Introduction to the Data Visualization Tutorial

Data visualization is quite fun. Perhaps when you think of data visualization, you think of ugly Microsoft Excel spreadsheets with half-a$$ed graphs.

This tutorial is meant to push you out of the Excel mindset just a little bit, and introduce you to the popular Python library, matplotlib.

The Project

The project we will create takes the sample data from the repository that you will download (a.k.a. clone) in Part 0: Setup, parse the sample data from columns and rows to a list of dictionaries, then render that data in two different graphs and in GitHub as a map.

The sample data that is included is a snapshot of public crime filings from the San Francisco police. Once you’ve gone through this tutorial, feel free to find other data that interests you, and rework our visualization functions.

Goals

Understand how to:

  • run a Python file from the command line
  • import a Python file
  • take a raw file and parse its data with Python’s data structures
  • make a simple graph
  • produce a GeoJSON file for mapping

What else you will be exposed to:

  • Importing Python’s standard library as well as your own module
  • Installing and importing third party packages
  • Licensing & copyrights when using third-party packages
  • File Input/Output
  • Counter data structure from the collections module
  • Global variables, docstrings, list comprehensions
  • Python’s interactive shell in the terminal
  • Iterators versus Generators

Intro to NumPy and matplotlib

NumPy (pronounced num-pie) is a popular scientific library for Python that gives a developer, academic, or scientist tools to work with high-level mathematical functions as well as multi-dimensional arrays and matrices.

We won’t be using much of NumPy, but it is required that we install this library before we can install and use matplotlib.

matplotlib is another popular scientific library that gives the developer tools to produce 2D figures.

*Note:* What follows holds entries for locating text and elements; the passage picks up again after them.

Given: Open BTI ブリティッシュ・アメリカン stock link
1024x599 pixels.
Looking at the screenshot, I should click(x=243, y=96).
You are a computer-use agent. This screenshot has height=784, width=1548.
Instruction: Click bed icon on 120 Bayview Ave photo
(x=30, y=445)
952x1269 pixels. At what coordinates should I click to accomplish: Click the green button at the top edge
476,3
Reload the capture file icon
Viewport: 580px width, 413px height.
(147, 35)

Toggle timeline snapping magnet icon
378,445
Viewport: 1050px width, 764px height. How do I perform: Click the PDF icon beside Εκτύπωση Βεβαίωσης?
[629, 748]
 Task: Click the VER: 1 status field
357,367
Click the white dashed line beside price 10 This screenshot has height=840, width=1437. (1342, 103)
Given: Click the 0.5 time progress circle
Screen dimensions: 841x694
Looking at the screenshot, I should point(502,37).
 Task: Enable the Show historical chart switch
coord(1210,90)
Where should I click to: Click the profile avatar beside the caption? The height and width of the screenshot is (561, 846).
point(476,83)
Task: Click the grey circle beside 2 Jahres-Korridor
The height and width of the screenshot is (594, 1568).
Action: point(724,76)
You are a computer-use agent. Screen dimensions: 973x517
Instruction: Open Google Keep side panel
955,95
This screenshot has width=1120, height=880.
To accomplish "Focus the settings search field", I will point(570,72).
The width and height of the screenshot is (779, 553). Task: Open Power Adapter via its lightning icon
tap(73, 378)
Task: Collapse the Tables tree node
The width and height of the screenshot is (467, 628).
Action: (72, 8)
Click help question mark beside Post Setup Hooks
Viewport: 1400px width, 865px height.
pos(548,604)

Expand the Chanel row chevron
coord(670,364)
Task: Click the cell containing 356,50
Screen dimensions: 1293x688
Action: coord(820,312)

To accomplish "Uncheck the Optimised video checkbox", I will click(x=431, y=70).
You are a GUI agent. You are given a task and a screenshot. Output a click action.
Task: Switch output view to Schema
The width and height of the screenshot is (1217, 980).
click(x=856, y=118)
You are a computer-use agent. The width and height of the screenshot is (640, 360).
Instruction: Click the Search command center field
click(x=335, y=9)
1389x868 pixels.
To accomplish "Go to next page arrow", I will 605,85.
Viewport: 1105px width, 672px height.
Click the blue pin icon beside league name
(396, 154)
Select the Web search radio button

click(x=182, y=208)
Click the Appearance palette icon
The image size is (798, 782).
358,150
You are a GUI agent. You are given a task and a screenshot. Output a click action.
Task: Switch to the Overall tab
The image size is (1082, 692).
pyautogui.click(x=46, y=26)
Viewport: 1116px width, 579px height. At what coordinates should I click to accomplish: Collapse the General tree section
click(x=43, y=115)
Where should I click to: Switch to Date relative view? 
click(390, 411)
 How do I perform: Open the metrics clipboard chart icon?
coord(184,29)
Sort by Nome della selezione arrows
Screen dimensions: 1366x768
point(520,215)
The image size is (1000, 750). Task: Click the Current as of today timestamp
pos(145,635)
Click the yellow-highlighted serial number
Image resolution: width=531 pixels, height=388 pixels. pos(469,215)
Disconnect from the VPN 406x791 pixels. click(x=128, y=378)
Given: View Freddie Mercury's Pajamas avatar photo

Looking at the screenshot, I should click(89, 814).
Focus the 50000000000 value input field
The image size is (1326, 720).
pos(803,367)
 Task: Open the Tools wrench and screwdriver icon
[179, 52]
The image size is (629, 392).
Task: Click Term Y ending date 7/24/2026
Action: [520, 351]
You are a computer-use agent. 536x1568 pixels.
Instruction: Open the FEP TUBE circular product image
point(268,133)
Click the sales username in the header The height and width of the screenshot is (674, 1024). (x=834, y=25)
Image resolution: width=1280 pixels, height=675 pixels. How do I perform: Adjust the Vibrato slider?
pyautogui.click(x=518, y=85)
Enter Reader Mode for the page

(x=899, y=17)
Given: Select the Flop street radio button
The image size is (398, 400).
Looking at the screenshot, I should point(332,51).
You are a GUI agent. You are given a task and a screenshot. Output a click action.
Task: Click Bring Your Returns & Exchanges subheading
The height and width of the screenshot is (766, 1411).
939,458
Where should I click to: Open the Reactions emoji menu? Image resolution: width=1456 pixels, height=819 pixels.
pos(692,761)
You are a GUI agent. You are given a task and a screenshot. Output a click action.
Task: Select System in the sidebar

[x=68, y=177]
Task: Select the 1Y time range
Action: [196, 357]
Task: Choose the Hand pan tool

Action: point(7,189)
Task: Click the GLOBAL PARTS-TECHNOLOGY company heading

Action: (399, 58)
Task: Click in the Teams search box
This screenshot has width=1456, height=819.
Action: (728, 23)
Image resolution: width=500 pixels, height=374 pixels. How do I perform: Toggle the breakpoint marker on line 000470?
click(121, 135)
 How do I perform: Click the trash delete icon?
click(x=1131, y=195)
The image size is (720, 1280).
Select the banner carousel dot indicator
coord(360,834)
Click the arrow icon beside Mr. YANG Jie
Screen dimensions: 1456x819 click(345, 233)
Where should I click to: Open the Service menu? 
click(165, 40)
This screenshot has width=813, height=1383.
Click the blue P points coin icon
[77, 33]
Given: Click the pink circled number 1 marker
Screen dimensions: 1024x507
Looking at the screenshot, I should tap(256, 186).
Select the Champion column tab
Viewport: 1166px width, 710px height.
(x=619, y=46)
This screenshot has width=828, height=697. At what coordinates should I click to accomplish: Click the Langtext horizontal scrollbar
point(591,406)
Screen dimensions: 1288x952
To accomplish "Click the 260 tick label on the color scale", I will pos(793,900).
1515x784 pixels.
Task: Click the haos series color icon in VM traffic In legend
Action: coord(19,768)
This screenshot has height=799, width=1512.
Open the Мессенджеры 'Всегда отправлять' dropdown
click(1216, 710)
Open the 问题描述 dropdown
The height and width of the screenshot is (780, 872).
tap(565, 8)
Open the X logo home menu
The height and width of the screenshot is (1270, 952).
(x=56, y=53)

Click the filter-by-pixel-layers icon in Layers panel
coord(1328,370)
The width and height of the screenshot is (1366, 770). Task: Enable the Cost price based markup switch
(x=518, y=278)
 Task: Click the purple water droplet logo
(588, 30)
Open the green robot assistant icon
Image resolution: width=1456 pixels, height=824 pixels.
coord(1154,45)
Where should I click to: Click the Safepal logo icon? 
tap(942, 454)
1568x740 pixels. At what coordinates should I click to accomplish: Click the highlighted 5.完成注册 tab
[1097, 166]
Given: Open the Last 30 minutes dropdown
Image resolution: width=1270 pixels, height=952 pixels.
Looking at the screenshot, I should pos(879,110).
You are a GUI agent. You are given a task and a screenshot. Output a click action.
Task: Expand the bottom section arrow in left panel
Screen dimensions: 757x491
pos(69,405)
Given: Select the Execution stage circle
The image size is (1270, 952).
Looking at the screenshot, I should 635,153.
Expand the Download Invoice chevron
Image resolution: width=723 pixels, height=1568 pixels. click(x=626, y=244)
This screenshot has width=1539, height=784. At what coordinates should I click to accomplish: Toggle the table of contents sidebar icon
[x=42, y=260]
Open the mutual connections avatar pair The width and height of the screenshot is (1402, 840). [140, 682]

No longer do you need your TI-89 calculator where you must punch in long lines of formulas, waiting precious seconds for it to render a graph that may be too zoomed in to realize you are missing an important axis point. Packed with detailed examples, you are able to make publication/presentation-quality graphs from the comfort of your keyboard.

Intro to GeoJSON

GeoJSON is a derivative of JSON, and very similar to TopoJSON. It’s a data format for simple geological feature, including coordinate points.

We’ll be using a third-party module to help us in creating GeoJSON files: geojson.

GitHub has an awesome feature that allows folks to paste GeoJSON files into Gists, and it automatically renders as a map.